『もう一度、よく思い出してみて。彼女達が襲われたのは17時00分、警備員が通報したのが17時10分』
「それが何だ?」
『仮に、中に犯人が居たとする。犯人は、襲った直後逃げる。校舎に1つしかない階段を使ってね。そのためには、廊下に出なくてはいけない。でも、そこには警備員が居て逃げ切れない。
そこで、犯人は彼女達を襲った5階の教室から飛び降りて逃走した』
「そんなのありえねぇ」

話を整理していく中で、陽一は人間業にしてはあまりにもかけ離れている事実に驚きを隠せないでいた。

『そう。5階の教室の窓の鍵も壊されていないから飛び降りられないし、廊下に出た時点で警備員と居合わせる。例え、携帯に集中していたとしても正面から逃げてくる犯人に気付くはず。もし考えるなら、警備員は共犯者だった仮説を立てられる。でも、今までの話は犯人が人間ならっていう話』
「もし、犯人が悪霊だったら襲うことは出来る」

犯人が悪霊だからこそ、普通の人間が理解できない事が起きていると考えた。

『だけど、悪霊が犯人でも不審な点があるの。一つ目は、誰も死んでいない。普通なら、悪霊に襲われれば無差別に殺される。でも現に彼女等は、重傷を負いながらも一命を取り留めた。そして、彼女たち全員霊感も特殊能力もない一般人。二つ目は時間よ。悪霊は夜から活動を始める。日も沈んでない夕方から活動をするなんてありえない』

「確かに、この前俺が悪霊に襲われた時の条件と違ってる。じゃあ、一体犯人は誰なんだ?」

一瞬見えた解決の糸が見失われた。事件は起きているのに、犯人が全く見つからず陽一たちはさらに混乱していく。

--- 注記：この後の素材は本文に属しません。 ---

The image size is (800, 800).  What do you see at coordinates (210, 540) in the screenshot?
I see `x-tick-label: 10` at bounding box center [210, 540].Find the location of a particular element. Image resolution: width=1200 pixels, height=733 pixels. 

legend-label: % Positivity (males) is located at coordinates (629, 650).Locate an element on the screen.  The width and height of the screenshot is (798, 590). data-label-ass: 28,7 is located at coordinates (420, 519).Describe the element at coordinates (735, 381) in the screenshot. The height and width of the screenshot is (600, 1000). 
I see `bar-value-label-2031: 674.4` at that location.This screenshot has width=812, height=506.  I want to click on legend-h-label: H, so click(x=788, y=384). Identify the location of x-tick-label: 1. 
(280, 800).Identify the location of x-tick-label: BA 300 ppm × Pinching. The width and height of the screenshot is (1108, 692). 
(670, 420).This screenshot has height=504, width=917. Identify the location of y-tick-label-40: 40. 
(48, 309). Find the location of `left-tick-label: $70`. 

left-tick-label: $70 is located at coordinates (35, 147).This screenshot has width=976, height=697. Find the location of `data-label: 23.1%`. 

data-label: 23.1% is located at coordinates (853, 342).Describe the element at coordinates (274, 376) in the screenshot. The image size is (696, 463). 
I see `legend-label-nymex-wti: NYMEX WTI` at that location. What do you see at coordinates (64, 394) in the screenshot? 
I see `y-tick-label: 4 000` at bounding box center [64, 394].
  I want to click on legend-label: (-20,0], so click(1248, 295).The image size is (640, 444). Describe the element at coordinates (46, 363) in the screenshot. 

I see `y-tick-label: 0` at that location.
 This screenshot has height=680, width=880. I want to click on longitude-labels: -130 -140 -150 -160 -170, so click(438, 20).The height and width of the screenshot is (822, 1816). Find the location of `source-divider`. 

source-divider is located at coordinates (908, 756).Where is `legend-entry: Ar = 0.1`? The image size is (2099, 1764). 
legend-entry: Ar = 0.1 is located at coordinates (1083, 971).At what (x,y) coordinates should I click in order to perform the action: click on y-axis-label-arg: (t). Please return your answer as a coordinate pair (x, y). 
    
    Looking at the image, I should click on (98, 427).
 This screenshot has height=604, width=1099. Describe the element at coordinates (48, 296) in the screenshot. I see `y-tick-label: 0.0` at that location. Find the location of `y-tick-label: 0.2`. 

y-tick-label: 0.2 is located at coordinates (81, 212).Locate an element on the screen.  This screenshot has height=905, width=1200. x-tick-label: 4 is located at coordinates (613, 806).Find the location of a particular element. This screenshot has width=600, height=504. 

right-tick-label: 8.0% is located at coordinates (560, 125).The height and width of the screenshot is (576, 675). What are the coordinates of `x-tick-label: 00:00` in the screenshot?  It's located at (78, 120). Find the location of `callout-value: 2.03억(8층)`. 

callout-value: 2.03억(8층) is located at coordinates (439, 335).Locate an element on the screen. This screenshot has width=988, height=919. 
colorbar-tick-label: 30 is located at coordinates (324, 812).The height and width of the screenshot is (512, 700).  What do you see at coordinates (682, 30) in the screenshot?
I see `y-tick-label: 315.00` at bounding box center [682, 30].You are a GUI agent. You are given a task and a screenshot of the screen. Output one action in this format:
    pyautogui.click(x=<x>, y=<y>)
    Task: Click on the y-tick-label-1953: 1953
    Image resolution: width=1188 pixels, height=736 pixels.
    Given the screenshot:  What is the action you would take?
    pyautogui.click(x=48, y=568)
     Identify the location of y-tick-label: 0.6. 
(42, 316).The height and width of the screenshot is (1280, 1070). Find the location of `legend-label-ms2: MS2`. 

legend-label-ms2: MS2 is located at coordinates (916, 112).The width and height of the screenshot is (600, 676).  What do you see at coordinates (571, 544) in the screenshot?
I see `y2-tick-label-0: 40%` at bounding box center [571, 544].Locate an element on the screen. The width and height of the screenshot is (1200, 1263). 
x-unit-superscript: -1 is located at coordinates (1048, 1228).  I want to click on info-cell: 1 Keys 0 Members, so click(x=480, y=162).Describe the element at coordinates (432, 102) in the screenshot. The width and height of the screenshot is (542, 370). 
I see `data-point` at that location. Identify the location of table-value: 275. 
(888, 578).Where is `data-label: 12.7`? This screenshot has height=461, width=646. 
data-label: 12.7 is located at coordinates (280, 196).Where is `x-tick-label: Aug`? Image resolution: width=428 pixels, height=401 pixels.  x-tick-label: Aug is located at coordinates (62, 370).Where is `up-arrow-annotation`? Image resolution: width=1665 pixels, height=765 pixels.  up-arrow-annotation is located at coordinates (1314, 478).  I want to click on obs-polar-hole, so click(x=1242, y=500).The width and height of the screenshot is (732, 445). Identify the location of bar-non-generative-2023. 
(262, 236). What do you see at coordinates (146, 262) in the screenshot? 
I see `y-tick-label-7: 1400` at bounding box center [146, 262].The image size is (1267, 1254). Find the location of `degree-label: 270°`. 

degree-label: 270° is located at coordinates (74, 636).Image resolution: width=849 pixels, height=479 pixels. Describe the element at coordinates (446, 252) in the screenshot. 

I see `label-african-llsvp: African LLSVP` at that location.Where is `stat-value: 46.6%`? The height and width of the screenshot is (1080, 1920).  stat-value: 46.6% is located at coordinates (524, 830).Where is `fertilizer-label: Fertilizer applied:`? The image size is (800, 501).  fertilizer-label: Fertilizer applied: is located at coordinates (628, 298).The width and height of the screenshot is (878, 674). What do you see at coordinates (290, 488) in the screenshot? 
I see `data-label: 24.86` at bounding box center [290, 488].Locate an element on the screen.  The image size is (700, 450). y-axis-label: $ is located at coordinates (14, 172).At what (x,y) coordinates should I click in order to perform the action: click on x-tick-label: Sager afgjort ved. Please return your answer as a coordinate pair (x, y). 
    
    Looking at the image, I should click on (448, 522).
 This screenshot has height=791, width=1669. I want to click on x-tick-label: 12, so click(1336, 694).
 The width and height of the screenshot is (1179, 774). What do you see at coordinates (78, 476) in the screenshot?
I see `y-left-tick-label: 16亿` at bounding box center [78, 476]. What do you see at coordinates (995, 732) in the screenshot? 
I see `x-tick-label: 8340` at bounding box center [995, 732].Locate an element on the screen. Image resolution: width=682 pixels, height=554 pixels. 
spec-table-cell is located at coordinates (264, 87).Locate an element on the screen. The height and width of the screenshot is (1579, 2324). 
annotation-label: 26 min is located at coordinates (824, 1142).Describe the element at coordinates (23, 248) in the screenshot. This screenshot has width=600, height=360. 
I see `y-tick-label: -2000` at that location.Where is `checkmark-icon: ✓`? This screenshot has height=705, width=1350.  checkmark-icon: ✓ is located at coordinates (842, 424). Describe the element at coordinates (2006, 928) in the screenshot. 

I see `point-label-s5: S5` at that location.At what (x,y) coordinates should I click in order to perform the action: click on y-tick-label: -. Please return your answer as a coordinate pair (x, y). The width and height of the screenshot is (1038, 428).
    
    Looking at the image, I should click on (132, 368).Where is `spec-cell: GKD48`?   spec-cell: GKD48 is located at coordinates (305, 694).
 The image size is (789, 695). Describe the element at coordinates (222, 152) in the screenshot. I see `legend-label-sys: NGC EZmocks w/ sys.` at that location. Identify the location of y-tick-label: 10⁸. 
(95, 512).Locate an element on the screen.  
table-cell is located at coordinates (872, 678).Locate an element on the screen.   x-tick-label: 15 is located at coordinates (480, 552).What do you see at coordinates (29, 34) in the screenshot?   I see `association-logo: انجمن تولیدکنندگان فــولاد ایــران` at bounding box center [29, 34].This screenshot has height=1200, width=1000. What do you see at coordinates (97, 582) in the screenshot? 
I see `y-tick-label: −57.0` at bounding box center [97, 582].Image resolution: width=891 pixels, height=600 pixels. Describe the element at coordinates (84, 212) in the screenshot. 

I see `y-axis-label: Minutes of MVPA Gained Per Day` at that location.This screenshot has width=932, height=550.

『そして、この事件で全く分らないのが生け贄こっくりさん。これさえ分かれば、事件が解決できると思うの』

メリーは生け贄こっくりさんが引っかかり、難しい顔つきになる。

メリーと同じく疑問に思う陽一。生け贄という言葉から連鎖すると、必ず生け贄が必要。しかし、こっくりさんは自分の知りたい答えを教えてくれるモノとして世間に知れ渡っている。

やはり、この2つが共通する点が見つからないのだ。ふと陽一は、生まれた疑問をメリーに尋ねる。

「そもそもなんで、メリーたちも知らない生け贄こっくりさんの存在を中学生の奴らが知ってたんだ?」
『それが私にも分らないの。そもそも、生け贄こっくりさんを知ることが出来たのは、縄で縛られていた少女が奇跡的に意識を取り戻して発した言葉だったらしい』
「なら、その子に教えてもらえばいいじゃないか?」

知っている中学生がいるなら話は分かる。これで解決されると思ったが---

『それは出来ないわ。彼女はその言葉を発した後、再び意識不明になったわ』

再び、話は振り出しに戻ってしまった。